[Given problem]
Copy the rows from the line with "How do I perform: Click the green" to the line with "click(x=236, y=70)", replacing "Schedule Message" with "Send Message" and keeping everything else the same.

========================================

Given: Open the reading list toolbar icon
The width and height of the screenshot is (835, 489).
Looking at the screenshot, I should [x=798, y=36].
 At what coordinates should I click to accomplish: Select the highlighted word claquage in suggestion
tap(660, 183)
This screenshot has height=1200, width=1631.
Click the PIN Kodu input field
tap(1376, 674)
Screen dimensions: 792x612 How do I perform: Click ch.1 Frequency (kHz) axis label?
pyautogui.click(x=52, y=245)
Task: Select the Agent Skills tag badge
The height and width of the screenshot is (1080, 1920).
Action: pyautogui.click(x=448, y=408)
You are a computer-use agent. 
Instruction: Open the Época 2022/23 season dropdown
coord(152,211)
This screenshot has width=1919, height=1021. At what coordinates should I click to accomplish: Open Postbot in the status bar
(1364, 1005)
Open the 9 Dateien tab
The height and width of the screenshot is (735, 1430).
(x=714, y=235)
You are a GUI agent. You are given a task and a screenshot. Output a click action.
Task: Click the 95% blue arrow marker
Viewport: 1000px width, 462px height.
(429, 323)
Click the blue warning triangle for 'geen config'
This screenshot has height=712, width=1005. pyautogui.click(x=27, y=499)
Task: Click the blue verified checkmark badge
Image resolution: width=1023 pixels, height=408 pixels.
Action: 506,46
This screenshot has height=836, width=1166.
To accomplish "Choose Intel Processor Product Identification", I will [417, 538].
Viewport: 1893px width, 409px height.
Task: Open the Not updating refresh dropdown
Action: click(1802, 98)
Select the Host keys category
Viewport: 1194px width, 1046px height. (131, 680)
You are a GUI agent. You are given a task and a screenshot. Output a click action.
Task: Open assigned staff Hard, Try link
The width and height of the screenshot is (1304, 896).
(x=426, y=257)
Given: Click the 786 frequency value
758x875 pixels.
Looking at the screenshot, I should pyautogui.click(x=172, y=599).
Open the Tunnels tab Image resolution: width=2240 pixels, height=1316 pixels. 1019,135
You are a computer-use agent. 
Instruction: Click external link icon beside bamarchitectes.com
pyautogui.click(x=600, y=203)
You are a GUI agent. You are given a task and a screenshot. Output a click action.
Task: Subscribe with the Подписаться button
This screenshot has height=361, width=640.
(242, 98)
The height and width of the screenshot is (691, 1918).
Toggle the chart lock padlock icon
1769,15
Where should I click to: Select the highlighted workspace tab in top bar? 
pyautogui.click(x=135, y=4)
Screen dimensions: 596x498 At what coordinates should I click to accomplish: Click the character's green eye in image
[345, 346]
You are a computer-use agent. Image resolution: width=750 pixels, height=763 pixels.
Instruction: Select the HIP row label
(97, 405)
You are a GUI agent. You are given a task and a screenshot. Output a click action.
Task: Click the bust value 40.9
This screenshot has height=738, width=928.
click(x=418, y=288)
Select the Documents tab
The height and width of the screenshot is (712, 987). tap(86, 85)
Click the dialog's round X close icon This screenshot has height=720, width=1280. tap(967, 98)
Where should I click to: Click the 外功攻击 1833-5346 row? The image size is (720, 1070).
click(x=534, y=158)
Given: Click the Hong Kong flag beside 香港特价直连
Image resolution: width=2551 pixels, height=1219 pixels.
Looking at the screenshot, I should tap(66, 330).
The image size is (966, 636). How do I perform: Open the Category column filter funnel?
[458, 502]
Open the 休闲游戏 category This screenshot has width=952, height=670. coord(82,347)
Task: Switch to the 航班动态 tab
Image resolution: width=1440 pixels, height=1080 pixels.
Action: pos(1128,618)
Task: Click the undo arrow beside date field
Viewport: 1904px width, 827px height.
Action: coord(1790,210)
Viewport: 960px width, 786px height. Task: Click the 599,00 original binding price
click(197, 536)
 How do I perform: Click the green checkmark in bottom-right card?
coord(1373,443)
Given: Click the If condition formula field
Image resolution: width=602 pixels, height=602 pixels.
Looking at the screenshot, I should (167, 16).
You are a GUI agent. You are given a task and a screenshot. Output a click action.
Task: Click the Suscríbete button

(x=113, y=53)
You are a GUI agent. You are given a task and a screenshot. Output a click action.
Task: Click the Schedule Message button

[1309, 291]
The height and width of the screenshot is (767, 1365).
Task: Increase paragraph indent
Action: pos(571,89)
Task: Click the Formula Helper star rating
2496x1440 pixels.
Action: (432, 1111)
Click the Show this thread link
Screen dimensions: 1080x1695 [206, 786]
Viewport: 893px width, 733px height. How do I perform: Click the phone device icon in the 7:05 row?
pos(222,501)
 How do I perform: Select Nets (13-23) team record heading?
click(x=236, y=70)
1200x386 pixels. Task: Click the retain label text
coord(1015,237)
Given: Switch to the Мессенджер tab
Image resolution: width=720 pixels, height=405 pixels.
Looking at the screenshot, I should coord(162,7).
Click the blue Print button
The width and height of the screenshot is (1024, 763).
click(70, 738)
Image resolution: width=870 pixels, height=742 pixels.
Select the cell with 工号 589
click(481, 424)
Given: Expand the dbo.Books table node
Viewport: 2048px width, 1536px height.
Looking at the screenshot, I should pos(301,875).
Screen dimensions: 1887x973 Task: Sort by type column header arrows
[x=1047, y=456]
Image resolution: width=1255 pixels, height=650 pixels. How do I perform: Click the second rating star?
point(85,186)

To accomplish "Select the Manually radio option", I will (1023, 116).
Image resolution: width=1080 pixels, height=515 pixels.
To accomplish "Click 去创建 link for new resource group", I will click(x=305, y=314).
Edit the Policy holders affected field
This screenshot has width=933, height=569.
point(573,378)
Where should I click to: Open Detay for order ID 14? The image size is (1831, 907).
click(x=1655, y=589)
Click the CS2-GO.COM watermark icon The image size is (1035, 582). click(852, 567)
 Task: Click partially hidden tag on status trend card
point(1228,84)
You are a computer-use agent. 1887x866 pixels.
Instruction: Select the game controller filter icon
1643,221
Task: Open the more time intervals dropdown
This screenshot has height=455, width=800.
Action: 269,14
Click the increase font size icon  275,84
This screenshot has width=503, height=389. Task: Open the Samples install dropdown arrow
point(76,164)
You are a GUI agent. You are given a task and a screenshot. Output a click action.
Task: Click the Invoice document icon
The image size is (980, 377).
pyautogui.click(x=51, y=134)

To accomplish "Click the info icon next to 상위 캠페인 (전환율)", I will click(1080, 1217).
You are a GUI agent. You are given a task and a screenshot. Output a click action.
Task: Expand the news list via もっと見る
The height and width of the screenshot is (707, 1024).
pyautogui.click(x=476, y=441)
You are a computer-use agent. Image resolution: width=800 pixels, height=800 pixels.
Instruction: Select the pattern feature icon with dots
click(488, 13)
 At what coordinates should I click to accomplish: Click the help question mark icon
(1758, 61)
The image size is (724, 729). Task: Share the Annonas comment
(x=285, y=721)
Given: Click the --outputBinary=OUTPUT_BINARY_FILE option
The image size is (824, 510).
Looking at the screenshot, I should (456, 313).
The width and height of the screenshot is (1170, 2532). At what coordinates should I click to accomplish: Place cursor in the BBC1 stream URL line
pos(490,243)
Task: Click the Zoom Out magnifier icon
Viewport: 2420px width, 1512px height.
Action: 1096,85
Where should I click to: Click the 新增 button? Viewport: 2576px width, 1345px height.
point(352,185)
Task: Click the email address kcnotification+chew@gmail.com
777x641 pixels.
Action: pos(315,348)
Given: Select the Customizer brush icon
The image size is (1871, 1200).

========================================

[Output for this exercise]
 How do I perform: Click the green checkmark in bottom-right card?
coord(1373,443)
Given: Click the If condition formula field
Image resolution: width=602 pixels, height=602 pixels.
Looking at the screenshot, I should (167, 16).
You are a GUI agent. You are given a task and a screenshot. Output a click action.
Task: Click the Suscríbete button

(x=113, y=53)
You are a GUI agent. You are given a task and a screenshot. Output a click action.
Task: Click the Send Message button

[1309, 291]
The height and width of the screenshot is (767, 1365).
Task: Increase paragraph indent
Action: pos(571,89)
Task: Click the Formula Helper star rating
2496x1440 pixels.
Action: (432, 1111)
Click the Show this thread link
Screen dimensions: 1080x1695 [206, 786]
Viewport: 893px width, 733px height. How do I perform: Click the phone device icon in the 7:05 row?
pos(222,501)
 How do I perform: Select Nets (13-23) team record heading?
click(x=236, y=70)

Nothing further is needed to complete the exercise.